What needs to be done - Look through the entries below. Report each line that has the word "chevron" in it.

☆ ☆ ☆ ☆

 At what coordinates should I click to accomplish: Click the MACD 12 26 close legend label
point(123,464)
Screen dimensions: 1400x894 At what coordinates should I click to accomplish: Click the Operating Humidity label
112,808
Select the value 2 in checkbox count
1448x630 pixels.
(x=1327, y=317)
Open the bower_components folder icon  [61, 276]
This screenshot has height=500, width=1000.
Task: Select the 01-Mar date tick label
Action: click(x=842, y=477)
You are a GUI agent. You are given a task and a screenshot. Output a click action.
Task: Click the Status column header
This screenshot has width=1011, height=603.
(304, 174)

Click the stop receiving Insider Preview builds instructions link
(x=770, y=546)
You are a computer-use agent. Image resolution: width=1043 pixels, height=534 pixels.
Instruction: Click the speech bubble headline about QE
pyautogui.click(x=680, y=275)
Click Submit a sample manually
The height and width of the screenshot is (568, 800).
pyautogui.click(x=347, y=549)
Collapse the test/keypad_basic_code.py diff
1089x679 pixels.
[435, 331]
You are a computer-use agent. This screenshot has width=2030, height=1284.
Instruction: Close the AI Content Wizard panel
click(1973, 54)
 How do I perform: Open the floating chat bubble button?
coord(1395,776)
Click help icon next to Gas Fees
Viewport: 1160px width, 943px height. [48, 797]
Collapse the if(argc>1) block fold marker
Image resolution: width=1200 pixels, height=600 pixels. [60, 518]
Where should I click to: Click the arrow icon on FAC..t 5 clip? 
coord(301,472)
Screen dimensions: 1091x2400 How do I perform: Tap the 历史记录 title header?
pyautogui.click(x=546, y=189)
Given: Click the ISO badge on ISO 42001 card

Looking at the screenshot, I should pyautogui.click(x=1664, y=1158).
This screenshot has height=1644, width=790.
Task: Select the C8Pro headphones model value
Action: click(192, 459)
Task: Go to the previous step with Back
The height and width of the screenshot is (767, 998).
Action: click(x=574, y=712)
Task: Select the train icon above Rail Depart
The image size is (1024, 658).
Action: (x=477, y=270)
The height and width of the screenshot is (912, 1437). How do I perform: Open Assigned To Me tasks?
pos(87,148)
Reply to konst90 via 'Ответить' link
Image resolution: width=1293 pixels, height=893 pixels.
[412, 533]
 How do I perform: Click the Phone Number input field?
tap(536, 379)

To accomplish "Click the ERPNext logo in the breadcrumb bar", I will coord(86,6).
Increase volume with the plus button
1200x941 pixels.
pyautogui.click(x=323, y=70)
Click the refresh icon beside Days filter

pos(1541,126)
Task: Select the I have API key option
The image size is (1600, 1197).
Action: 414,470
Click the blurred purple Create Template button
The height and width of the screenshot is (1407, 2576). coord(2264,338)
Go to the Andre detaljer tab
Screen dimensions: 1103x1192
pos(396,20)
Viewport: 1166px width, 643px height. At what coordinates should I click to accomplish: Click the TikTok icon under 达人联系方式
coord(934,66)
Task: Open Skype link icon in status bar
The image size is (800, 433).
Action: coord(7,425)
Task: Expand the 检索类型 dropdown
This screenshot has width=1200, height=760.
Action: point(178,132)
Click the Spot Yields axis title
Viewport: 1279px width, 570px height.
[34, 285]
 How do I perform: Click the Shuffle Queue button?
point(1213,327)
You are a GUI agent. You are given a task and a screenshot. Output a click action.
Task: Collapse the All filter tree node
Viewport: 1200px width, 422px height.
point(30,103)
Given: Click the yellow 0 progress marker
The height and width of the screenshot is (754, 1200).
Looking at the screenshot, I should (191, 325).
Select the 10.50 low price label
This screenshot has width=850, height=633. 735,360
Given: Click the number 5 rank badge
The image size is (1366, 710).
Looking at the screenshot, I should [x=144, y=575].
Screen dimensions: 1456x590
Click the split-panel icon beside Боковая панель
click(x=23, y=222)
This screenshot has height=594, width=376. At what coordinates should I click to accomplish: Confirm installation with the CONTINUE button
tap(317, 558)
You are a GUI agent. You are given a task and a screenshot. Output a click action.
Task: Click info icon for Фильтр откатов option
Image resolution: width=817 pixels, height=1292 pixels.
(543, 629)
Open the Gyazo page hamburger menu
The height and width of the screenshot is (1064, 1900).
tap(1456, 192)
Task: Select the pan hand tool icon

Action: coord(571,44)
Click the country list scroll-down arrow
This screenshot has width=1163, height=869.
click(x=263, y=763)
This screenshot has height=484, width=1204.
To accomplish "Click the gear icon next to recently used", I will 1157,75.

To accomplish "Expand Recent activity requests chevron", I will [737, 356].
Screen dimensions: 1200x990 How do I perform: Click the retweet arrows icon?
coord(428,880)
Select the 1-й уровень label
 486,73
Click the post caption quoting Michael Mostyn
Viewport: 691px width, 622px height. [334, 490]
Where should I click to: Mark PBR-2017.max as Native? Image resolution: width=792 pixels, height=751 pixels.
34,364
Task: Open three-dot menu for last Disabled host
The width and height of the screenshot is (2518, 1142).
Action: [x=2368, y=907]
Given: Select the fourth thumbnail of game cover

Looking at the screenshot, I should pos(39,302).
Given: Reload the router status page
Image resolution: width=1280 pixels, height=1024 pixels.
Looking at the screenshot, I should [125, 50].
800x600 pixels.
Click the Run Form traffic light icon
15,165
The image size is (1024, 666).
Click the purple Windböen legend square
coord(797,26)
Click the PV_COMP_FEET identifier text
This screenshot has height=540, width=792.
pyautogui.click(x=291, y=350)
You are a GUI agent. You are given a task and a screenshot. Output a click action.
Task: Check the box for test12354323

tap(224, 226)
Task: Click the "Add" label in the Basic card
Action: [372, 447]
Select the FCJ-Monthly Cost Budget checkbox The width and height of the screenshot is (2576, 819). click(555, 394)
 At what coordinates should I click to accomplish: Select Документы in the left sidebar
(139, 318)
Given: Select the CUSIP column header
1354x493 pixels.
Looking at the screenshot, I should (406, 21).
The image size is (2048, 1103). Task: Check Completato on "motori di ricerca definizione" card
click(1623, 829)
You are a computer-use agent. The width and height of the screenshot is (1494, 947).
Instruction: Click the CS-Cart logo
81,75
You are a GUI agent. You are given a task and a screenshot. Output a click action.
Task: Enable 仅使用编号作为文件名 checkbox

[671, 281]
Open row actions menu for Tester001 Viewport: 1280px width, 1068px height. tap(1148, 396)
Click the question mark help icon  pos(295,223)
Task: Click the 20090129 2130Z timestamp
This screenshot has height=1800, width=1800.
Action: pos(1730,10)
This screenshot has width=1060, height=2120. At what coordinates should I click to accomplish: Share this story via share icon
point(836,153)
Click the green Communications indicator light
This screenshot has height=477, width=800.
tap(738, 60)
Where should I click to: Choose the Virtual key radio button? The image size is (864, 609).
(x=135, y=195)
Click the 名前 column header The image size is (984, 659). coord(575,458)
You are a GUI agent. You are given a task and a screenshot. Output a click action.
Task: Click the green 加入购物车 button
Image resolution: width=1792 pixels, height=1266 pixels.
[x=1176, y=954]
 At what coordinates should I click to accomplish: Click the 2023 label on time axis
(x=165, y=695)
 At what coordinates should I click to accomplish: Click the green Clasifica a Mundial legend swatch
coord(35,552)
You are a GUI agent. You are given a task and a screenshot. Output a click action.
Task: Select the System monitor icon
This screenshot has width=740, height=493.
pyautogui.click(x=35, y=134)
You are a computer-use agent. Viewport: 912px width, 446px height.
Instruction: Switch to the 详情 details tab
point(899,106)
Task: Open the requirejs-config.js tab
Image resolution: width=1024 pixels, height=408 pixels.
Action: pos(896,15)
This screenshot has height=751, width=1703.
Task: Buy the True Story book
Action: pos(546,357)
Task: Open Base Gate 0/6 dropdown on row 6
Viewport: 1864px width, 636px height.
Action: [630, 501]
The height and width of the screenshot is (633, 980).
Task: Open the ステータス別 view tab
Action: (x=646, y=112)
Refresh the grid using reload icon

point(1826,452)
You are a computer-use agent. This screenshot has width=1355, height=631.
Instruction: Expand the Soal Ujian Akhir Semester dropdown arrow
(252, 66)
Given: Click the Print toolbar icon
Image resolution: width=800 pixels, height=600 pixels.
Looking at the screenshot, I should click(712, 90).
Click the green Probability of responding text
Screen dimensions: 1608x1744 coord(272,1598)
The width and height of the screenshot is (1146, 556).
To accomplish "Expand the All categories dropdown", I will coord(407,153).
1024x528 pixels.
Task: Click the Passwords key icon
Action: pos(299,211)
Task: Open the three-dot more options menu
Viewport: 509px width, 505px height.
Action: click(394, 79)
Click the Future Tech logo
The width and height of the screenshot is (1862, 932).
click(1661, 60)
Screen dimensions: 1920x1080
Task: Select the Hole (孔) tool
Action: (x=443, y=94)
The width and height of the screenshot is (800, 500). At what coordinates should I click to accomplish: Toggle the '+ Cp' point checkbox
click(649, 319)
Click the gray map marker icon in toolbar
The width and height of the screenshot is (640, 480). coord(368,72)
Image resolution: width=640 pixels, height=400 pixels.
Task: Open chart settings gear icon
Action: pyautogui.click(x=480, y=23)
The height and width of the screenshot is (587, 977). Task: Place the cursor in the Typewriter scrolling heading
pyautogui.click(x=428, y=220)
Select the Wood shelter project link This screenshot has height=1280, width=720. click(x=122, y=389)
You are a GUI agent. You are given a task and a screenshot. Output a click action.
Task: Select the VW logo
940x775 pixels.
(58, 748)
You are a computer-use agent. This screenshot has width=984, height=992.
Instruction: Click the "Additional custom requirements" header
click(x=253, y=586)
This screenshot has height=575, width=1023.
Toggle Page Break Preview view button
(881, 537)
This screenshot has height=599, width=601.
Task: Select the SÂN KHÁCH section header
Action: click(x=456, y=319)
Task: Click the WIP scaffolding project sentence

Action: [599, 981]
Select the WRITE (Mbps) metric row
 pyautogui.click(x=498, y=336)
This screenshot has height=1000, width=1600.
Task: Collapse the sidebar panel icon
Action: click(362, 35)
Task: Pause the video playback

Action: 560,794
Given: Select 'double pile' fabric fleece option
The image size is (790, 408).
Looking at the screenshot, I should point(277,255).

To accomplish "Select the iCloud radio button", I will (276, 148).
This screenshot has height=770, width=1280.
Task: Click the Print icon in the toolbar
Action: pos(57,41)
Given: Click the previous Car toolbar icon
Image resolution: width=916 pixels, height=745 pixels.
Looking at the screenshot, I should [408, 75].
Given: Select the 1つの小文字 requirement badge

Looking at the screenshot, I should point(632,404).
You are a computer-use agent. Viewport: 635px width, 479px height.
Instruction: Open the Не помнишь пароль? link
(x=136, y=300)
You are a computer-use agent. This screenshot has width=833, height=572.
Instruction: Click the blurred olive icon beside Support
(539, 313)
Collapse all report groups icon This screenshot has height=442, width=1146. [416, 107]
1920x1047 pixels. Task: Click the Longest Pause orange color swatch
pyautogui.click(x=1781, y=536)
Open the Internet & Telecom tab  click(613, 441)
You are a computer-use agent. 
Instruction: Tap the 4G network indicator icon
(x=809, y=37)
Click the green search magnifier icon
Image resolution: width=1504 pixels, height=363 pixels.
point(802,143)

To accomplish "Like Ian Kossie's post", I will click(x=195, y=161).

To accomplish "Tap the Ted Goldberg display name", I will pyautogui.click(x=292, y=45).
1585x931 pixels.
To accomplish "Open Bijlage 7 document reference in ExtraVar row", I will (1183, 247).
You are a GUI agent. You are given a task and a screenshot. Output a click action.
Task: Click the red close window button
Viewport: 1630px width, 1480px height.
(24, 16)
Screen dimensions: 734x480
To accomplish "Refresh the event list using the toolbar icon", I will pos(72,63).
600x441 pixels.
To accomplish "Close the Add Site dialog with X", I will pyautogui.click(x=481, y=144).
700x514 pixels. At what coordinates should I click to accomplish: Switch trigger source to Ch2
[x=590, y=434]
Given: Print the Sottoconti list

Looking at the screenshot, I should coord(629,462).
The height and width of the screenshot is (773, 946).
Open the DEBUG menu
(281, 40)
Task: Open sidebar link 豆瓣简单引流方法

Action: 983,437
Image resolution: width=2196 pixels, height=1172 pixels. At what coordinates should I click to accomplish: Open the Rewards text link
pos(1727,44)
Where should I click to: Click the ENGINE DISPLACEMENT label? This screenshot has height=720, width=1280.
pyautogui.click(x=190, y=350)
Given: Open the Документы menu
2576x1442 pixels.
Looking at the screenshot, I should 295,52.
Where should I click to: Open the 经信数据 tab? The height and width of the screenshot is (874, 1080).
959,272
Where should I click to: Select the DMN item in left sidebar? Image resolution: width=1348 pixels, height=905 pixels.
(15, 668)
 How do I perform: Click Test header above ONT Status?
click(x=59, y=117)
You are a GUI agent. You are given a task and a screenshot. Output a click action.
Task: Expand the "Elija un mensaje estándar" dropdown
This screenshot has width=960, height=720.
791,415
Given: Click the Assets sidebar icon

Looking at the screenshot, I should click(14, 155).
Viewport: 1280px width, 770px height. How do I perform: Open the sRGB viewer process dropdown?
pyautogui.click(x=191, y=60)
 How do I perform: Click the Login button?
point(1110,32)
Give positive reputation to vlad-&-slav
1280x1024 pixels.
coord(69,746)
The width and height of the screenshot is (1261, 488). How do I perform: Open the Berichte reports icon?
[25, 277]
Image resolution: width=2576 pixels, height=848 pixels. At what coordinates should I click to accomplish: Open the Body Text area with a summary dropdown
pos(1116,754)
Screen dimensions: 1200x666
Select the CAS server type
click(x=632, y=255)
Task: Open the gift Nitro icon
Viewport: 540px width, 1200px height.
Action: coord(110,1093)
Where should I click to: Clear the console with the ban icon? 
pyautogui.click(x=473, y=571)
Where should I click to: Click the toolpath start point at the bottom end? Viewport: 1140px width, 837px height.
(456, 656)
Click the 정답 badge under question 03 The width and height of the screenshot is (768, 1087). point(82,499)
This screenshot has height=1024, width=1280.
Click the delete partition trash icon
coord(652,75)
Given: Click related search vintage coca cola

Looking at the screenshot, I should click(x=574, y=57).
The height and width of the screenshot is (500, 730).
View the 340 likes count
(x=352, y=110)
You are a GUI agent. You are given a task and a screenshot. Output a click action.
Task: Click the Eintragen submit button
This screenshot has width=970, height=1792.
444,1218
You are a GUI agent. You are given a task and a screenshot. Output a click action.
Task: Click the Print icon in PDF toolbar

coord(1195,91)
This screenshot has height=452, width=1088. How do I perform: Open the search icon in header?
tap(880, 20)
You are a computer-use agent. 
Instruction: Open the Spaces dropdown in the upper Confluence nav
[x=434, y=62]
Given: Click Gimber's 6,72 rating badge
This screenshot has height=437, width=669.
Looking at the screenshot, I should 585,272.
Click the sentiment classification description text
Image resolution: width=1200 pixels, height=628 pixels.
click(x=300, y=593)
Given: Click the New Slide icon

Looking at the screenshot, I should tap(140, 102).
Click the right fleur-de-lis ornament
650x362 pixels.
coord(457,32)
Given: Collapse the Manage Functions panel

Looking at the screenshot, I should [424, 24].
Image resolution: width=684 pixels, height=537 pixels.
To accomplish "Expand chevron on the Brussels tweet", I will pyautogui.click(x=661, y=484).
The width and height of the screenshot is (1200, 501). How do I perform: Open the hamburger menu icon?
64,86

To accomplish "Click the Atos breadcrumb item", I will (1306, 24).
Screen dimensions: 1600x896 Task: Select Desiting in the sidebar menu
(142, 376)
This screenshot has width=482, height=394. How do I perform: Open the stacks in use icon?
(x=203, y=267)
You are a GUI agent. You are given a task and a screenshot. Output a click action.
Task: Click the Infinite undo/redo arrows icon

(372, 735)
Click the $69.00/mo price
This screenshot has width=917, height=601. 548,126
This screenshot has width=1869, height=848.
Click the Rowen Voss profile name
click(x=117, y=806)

☆ ☆ ☆ ☆

Finished task -
To accomplish "Expand Recent activity requests chevron", I will [737, 356].
To accomplish "Expand chevron on the Brussels tweet", I will pyautogui.click(x=661, y=484).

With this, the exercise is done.